The statute of limitations works in a nuanced way. The state cannot bring an enforcement action more than ten years after the holder specifically identified the property in a filed report or gave express notice of a dispute about it. However, if the holder never filed a report at all, that ten-year clock never starts running — the limitation period is tolled indefinitely. It is also tolled if the report was fraudulent.11Illinois General Assembly. Illinois Code 765 ILCS 1026 – Revised Uniform Unclaimed Property Act – Section 15-610 In other words, failing to report doesn’t buy you a limitations defense — it eliminates one. Once a determination does become final, the administrator has five years to file a court action to enforce it.
Certain property types fall outside the act’s reach entirely. Property under federal government control, property subject to other specific state regulatory schemes, and property held by certain governmental entities may be exempt. These carve-outs are narrow, though, and holders should not assume an exemption applies without confirming it against the statute’s text.
Once property is transferred to the Illinois State Treasurer, it is entered into the I-Cash database, which is publicly searchable online.

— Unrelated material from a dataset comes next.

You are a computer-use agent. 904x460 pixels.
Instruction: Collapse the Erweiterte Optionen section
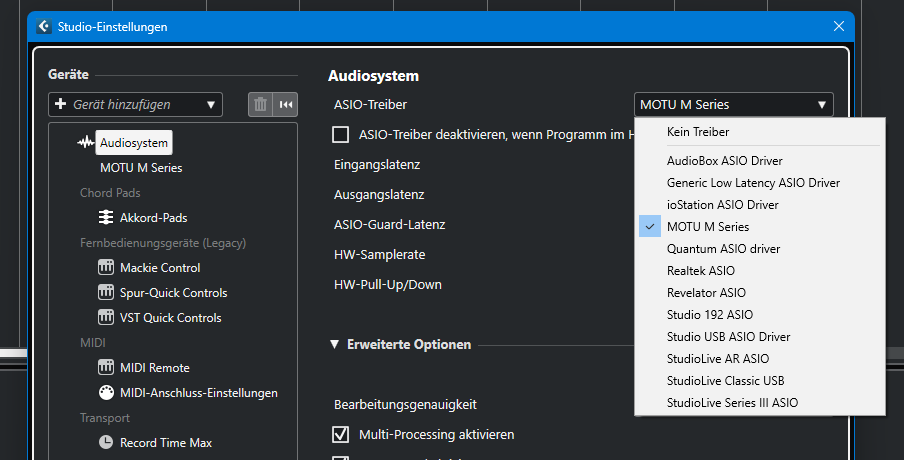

Anyone can look up their name or business name to check for unclaimed assets.12Illinois State Treasurer. Illinois State Treasurer Unclaimed Property The Treasurer’s office estimates that one in four people who search the database find something.
To claim property, you submit a claim form (online or by mail) along with documentation proving your identity and connection to the asset. Expect to provide a government-issued ID, proof of address, and any records tying you to the property — old account statements, a copy of the original check, or corporate documentation if you’re claiming on behalf of a business. The Treasurer’s office reviews each claim and, if approved, pays monetary claims by check or direct deposit.

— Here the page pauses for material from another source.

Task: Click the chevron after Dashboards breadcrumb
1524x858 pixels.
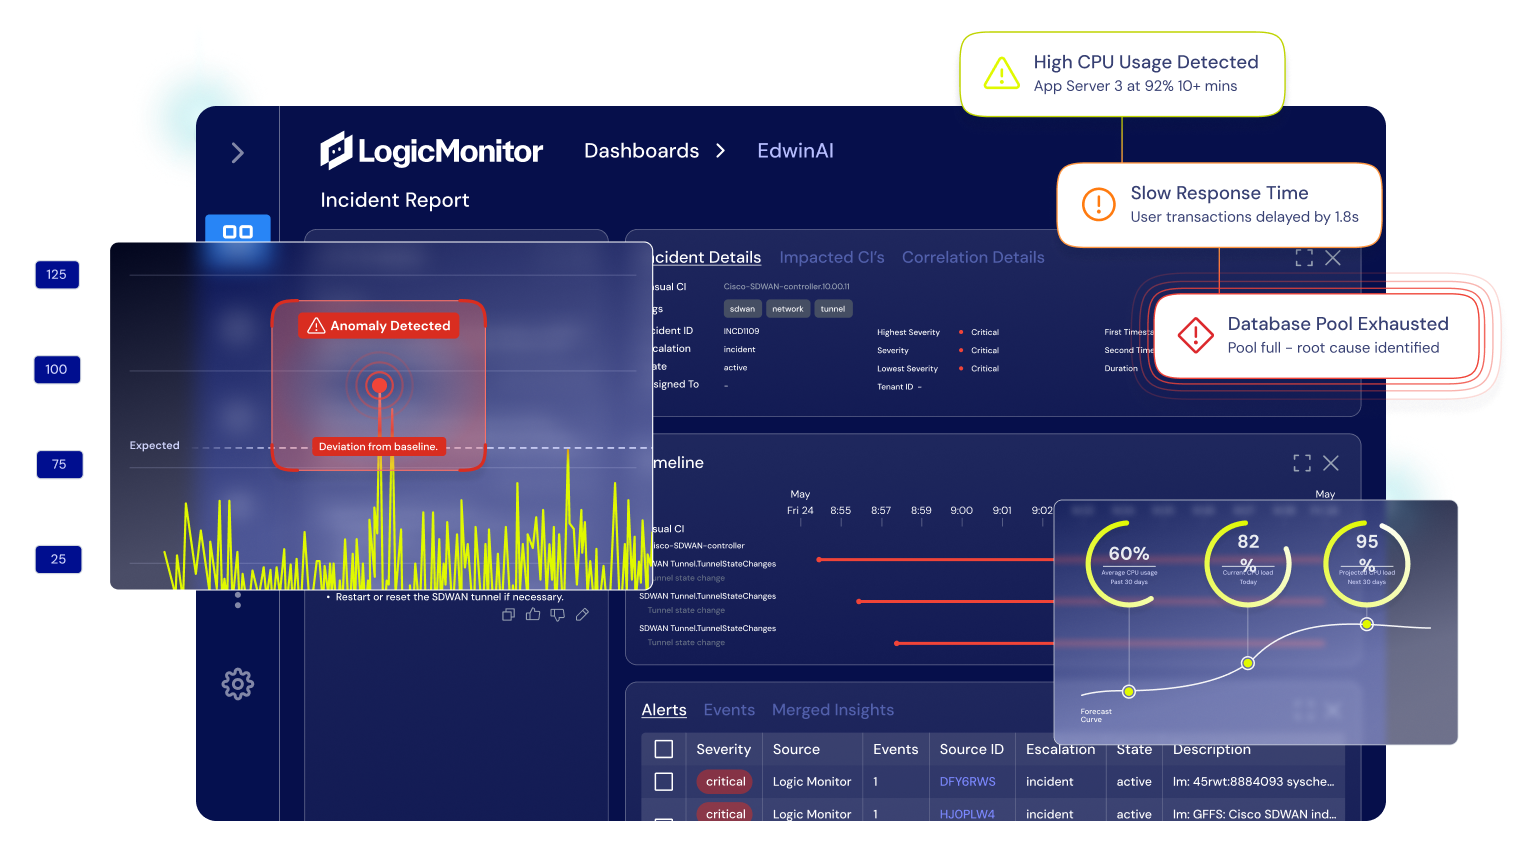Action: pyautogui.click(x=721, y=151)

There is no deadline to file a claim. Illinois holds unclaimed property in perpetuity for the benefit of the owner or their successors.13Illinois General Assembly. Illinois Code 765 ILCS 1026 – Revised Uniform Unclaimed Property Act – Section 15-804 If your great-grandmother had an uncashed insurance check from decades ago, it could still be sitting in the fund. One caveat: once the Treasurer issues a payment warrant, the owner has 12 months to cash it before the warrant voids — but the money stays in the trust fund and can be claimed again.
If you’ve ever received a letter from a company offering to recover unclaimed property for a fee, Illinois regulates that arrangement. No finder can charge a fee for discovering property until it has been in the Treasurer’s custody for at least 24 months. After that waiting period, finder fees are capped at 10% of the amount collected.14Legal Information Institute. Illinois Administrative Code Title 74, Section 760.650 – Finders
Finders assisting a claimant must submit a signed, dated, and notarized copy of the contract between the finder and the owner to the administrator. If the finder charges a contingent fee, they also need an active private detective license from the Illinois Department of Financial and Professional Regulation.14Legal Information Institute. Illinois Administrative Code Title 74, Section 760.650 – Finders Given that searching the I-Cash database is free and takes a few minutes, paying a finder is rarely worth it for straightforward claims.
Recovering unclaimed property can create a tax obligation that catches people off guard. If the Treasurer pays you interest on the returned assets, the IRS requires reporting of that interest income. Payers issue Form 1099-INT for interest payments of $10 or more.15Internal Revenue Service. About Form 1099-INT, Interest Income The recovered principal itself is generally not taxable — it was already yours — but any interest or earnings accrued while the state held it is treated as ordinary income in the year you receive it. If you recover a large amount, plan accordingly at tax time.